3. **Combining all the pushes:**
* **Total East push:** The boat pushes East (14.364) and the current pushes East (4.330). So, the total East push is 14.364 + 4.330 = 18.694 miles per hour East.
* **Total North/South push:** The boat pushes South (39.467) and the current pushes North (2.500). Since South and North are opposite, we subtract the smaller from the larger: 39.467 - 2.500 = 36.967 miles per hour South (because the South push was bigger).

4. **Finding the true speed:**
* Now we have one big push East (18.694 mph) and one big push South (36.967 mph). These two pushes form the sides of a new right triangle, and the hypotenuse (the longest side) of this triangle is the ship's true speed!
* Using the Pythagorean theorem (a-squared + b-squared = c-squared):
* Speed = square root of ( (18.694 * 18.694) + (36.967 * 36.967) )
* Speed = square root of ( 349.46 + 1366.56 )
* Speed = square root of ( 1716.02 )
* Speed is about 41.42 mph.
* Rounding to the nearest mile per hour, the true speed is **41 miles per hour**.

5. **Finding the true bearing:**
* We know the ship is going East (18.694) and South (36.967). This means it's going into the South-East part of our map.

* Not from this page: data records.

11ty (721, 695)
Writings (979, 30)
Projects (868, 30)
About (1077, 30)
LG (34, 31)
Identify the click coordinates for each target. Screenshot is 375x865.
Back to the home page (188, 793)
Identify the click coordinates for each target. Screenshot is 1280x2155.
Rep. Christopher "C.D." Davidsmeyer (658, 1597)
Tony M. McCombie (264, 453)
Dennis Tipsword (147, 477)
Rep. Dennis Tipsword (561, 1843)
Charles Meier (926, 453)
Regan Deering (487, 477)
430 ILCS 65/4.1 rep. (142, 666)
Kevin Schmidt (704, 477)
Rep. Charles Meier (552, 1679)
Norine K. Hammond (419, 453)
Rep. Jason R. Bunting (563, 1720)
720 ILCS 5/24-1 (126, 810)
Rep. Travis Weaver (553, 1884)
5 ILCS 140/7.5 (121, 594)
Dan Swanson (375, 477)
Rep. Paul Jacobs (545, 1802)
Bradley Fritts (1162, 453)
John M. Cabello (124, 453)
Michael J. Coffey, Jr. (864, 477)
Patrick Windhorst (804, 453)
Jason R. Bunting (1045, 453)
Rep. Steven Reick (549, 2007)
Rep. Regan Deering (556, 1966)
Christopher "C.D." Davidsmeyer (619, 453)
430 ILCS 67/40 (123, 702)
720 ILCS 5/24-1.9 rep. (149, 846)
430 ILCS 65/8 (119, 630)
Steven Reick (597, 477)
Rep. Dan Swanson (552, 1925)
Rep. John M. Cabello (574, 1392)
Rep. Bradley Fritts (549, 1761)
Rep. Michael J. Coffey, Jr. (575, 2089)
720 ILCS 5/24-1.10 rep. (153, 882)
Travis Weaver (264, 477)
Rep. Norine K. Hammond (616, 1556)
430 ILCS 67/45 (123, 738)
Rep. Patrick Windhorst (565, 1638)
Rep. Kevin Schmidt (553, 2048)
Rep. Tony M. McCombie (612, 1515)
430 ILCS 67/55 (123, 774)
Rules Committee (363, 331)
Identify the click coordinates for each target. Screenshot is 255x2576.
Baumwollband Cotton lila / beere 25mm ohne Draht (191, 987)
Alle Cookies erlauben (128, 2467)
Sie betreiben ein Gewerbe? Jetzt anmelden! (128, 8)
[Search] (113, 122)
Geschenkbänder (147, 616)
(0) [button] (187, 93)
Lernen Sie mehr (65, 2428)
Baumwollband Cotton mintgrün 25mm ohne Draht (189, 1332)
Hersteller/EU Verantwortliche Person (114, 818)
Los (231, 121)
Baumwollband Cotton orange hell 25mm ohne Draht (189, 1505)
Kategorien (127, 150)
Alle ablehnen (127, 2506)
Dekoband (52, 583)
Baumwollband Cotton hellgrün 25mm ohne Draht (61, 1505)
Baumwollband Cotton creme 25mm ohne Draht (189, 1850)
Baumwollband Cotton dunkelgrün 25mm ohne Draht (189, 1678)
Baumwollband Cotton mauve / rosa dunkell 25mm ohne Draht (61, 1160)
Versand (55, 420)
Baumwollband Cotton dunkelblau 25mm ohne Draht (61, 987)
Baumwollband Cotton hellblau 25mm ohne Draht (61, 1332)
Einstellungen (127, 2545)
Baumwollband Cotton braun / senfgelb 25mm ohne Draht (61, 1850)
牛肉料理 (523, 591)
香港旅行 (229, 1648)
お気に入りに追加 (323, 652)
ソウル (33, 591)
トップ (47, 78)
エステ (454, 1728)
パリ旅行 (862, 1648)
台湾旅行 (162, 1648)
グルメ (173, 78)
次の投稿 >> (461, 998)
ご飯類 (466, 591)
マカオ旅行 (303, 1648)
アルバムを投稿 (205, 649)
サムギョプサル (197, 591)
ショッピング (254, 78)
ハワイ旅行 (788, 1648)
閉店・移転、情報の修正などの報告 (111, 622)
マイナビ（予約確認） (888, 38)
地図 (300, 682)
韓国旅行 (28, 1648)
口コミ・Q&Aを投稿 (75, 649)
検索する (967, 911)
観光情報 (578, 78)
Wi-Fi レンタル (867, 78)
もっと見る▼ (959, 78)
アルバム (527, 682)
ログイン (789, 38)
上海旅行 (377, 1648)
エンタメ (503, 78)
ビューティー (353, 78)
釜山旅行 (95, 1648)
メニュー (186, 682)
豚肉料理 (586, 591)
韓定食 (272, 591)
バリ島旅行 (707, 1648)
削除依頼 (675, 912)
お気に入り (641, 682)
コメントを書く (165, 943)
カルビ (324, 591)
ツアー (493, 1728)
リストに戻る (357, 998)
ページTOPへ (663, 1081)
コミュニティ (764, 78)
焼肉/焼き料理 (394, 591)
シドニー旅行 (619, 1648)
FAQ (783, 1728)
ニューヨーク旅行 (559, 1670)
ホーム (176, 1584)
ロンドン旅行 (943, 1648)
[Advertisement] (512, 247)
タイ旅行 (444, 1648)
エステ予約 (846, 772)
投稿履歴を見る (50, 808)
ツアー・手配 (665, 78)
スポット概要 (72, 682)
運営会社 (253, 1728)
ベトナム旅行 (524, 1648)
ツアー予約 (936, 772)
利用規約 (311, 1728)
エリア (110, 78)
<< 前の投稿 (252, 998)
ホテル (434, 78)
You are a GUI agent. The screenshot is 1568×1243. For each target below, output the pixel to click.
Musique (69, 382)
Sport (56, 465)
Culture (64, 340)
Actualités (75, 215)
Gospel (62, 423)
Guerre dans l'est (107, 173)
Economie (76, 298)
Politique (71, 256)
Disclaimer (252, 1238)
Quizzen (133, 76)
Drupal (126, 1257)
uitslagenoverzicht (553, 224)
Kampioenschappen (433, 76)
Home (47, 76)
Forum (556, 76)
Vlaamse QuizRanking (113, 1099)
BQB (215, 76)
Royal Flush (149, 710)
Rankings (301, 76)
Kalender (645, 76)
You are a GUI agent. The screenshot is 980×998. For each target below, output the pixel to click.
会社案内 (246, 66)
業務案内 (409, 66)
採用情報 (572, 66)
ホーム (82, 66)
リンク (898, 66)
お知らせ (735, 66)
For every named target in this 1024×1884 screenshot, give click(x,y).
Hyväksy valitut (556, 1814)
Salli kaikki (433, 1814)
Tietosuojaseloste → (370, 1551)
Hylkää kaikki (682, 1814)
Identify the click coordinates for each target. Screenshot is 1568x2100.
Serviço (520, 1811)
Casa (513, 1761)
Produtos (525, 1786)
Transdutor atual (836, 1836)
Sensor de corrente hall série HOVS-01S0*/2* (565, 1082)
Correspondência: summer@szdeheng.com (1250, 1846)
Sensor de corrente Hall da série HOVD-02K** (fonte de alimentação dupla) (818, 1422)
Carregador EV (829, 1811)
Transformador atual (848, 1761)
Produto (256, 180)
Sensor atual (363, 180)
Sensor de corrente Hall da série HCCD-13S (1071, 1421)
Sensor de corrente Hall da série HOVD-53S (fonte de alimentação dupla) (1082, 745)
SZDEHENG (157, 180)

* To find the angle (the bearing), I looked at our new triangle with the South push (36.967) and East push (18.694). The angle we want for the bearing is measured from the South line towards the East.
* I used the tangent rule for our triangle (tan of angle = opposite side / adjacent side). The "opposite" side to this angle is the East push (18.694), and the "adjacent" side is the South push (36.967).
* So, tan(angle) = 18.694 / 36.967 = 0.5057.
* To find the angle, I did the opposite of tangent (arctan) on 0.5057, which gives about 26.82 degrees.
* Rounding to the nearest tenth of a degree, the ship's true bearing is **S 26.8° E** (meaning 26.8 degrees East of South).